◆ TRECHO DO DOCUMENTO
========================

Ao defender a liberdade de expressão, Stuart Mill afirmou que censores sempre se arrogam infalibilidade. Se estivesse vivo, o liberal provavelmente utilizaria uma frase semelhante para os que se aproveitam do momento para dizer que o liberalismo está prestes a morrer e que as soluções possíveis não são compatíveis com a tradição da liberdade.
Os ideais que manterão as bases da nossa sociedade intactas durante e após a pandemia da Covid-19 não são, necessariamente, os do liberalismo. Mas certamente serão aqueles que fundaram as correntes de pensamento modernas. Como é o caso do liberalismo, que não traz respostas prontas para tudo, mas sempre acreditou na habilidade de cidadãos se unirem para, juntos, vencerem os seus maiores desafios.
A saída da crise se dá apenas pela colaboração solidária entre povos. Precisamos buscar soluções que sejam capazes de proteger os mais vulneráveis. Juntos, também, devemos lutar para impedir retrocessos civilizatórios e o enfraquecimento das instituições democráticas (e liberais) que moldaram as sociedades contemporâneas.

========================

◆ LISTAGEM DE DADOS
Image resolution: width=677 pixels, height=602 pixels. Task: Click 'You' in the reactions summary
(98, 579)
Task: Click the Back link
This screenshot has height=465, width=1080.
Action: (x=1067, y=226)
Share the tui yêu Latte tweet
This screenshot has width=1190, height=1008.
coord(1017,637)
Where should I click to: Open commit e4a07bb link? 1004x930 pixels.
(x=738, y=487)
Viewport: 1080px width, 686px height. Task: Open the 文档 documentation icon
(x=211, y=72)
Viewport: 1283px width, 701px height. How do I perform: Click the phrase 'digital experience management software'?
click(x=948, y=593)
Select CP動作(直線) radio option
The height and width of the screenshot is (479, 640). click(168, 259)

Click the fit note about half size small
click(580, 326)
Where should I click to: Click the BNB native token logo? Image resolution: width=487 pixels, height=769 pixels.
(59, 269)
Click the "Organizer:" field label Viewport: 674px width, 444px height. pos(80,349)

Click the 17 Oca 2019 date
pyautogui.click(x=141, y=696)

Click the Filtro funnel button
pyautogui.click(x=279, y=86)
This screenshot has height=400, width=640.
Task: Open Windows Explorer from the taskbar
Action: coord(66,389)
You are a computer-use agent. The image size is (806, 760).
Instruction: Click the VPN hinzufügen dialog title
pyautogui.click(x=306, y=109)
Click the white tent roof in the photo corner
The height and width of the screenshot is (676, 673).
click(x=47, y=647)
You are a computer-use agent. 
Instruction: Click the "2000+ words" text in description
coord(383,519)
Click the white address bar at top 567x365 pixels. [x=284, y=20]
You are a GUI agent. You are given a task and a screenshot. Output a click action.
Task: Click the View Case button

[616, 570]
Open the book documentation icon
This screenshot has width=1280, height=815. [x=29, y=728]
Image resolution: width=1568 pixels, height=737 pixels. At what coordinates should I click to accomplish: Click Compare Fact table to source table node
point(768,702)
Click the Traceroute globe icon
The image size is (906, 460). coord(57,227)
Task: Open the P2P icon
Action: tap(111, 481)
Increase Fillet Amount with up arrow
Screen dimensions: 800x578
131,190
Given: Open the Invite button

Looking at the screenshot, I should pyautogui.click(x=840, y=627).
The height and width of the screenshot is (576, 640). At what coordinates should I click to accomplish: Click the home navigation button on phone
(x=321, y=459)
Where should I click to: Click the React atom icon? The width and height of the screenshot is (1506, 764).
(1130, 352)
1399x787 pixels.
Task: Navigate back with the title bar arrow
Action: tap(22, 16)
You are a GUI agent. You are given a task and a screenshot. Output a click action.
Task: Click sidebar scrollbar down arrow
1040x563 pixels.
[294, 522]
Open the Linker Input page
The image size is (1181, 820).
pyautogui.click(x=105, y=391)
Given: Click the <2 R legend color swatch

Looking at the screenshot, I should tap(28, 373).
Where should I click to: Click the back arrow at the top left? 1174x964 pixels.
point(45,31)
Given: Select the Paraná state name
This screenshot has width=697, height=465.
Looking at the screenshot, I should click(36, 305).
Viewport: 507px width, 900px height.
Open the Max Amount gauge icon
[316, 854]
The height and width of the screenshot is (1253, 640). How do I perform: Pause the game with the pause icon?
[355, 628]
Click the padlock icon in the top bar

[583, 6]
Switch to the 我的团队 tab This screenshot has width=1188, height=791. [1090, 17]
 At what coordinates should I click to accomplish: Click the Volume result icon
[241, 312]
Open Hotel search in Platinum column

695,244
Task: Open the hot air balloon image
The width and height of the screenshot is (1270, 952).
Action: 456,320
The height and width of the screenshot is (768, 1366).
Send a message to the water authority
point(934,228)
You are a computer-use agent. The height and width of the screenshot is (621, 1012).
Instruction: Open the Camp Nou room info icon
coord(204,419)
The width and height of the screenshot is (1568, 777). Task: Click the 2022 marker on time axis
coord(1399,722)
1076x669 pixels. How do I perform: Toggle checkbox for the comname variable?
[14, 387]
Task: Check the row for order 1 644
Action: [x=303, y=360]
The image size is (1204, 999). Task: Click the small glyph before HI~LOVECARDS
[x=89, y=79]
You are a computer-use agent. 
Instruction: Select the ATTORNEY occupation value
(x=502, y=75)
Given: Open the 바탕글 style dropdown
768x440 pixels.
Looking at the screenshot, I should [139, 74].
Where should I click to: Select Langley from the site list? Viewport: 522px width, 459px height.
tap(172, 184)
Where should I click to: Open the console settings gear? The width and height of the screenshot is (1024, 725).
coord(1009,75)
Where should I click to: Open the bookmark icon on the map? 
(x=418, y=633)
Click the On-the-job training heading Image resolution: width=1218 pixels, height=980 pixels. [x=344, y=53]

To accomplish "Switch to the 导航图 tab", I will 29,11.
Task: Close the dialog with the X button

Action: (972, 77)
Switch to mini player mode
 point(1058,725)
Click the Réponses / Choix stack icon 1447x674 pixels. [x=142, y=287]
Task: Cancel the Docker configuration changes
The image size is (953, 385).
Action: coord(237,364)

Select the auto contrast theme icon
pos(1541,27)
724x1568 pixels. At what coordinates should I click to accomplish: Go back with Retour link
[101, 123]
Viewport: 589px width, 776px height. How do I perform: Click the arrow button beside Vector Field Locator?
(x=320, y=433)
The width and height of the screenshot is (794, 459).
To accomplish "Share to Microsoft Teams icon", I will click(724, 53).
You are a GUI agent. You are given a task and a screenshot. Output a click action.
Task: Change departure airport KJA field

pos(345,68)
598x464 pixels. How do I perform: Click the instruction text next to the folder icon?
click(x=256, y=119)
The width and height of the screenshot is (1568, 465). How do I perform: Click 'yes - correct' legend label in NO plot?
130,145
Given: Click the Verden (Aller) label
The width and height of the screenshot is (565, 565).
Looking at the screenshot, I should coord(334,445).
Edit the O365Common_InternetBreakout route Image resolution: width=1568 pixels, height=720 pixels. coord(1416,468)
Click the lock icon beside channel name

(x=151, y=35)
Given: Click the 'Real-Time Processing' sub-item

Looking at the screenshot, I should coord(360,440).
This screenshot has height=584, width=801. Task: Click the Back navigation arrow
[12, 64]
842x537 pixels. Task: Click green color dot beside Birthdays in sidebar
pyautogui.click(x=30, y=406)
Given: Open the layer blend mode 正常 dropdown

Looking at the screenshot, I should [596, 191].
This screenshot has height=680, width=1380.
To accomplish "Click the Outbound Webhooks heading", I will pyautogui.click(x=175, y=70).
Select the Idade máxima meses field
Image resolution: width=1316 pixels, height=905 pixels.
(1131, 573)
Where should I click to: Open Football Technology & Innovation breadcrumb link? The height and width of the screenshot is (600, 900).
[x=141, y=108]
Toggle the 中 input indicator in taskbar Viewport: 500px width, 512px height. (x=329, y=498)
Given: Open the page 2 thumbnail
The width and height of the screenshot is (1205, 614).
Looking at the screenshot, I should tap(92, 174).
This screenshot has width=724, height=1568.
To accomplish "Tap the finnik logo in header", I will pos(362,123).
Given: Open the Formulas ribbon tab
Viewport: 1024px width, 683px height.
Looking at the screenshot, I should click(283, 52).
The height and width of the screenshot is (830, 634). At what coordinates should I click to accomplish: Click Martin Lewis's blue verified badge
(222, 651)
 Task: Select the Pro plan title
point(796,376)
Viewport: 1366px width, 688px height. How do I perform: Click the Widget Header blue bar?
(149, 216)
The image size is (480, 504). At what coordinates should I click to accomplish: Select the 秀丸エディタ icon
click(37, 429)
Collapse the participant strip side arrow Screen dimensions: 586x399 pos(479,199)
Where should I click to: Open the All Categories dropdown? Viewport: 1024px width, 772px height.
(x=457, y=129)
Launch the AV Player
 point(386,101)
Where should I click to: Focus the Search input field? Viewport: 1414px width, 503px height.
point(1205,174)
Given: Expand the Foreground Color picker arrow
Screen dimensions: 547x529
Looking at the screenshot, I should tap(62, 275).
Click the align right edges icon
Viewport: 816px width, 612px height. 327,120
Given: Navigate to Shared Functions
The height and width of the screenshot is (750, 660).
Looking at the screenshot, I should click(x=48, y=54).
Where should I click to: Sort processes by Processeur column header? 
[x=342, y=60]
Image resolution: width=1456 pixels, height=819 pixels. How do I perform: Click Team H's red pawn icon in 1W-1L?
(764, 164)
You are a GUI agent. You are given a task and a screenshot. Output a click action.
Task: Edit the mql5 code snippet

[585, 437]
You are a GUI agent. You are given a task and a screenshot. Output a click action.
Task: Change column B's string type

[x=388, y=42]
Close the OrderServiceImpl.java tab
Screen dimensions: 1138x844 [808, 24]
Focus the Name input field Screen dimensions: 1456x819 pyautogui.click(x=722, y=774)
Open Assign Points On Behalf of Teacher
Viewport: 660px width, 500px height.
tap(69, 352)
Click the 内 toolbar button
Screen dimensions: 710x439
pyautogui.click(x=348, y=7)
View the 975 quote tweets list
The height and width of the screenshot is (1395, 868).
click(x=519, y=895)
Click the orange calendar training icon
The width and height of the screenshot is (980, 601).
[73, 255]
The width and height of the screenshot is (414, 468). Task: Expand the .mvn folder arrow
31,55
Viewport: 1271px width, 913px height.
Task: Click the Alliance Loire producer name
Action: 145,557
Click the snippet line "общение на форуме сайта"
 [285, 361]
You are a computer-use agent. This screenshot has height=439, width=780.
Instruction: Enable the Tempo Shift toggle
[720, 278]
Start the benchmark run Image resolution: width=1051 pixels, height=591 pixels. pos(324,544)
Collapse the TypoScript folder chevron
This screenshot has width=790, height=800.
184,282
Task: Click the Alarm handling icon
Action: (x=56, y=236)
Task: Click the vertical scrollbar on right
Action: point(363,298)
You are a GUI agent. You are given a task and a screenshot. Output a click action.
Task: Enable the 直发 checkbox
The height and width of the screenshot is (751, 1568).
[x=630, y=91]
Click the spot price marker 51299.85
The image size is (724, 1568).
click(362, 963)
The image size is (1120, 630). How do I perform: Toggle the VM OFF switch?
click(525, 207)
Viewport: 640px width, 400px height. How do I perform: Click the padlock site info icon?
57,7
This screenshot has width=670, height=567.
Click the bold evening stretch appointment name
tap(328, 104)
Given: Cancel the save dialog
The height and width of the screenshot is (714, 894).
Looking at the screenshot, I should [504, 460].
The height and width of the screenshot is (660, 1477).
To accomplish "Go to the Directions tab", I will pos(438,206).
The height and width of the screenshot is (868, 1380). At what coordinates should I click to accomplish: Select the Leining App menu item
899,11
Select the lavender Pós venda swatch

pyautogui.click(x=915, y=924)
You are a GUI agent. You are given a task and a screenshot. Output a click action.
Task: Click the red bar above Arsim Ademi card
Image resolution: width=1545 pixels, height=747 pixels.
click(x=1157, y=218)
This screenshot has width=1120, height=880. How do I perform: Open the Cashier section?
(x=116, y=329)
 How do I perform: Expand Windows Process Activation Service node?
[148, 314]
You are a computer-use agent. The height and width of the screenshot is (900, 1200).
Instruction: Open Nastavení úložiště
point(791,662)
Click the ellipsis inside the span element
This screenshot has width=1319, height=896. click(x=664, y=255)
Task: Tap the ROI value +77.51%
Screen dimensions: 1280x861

========================

◆ O QUE FAZER
1) No trecho sobre o liberalismo, o que os censores sempre se arrogam, segundo Stuart Mill?
2) Prossiga com o trecho sobre o liberalismo a partir do ponto em que ele termina.
As linhas não entram nesta parte.

◆ RESULTADOS DAS TAREFAS
1) Infalibilidade.

2)
A humanidade vencerá na medida em que for capaz de utilizar os mecanismos de cooperação, defendidos e criados por liberais, para superar a Covid-19 nos próximos meses. Perderemos, porém, se utilizarmos essa oportunidade para discutir qual ideologia que pensou as melhores respostas para pandemias. É pouco provável que alguma já tenha feito isso. Mas certamente é de interesse de reacionários que o momento seja utilizado para acabar com a liberdade de todos, inclusive aqueles que não são liberais.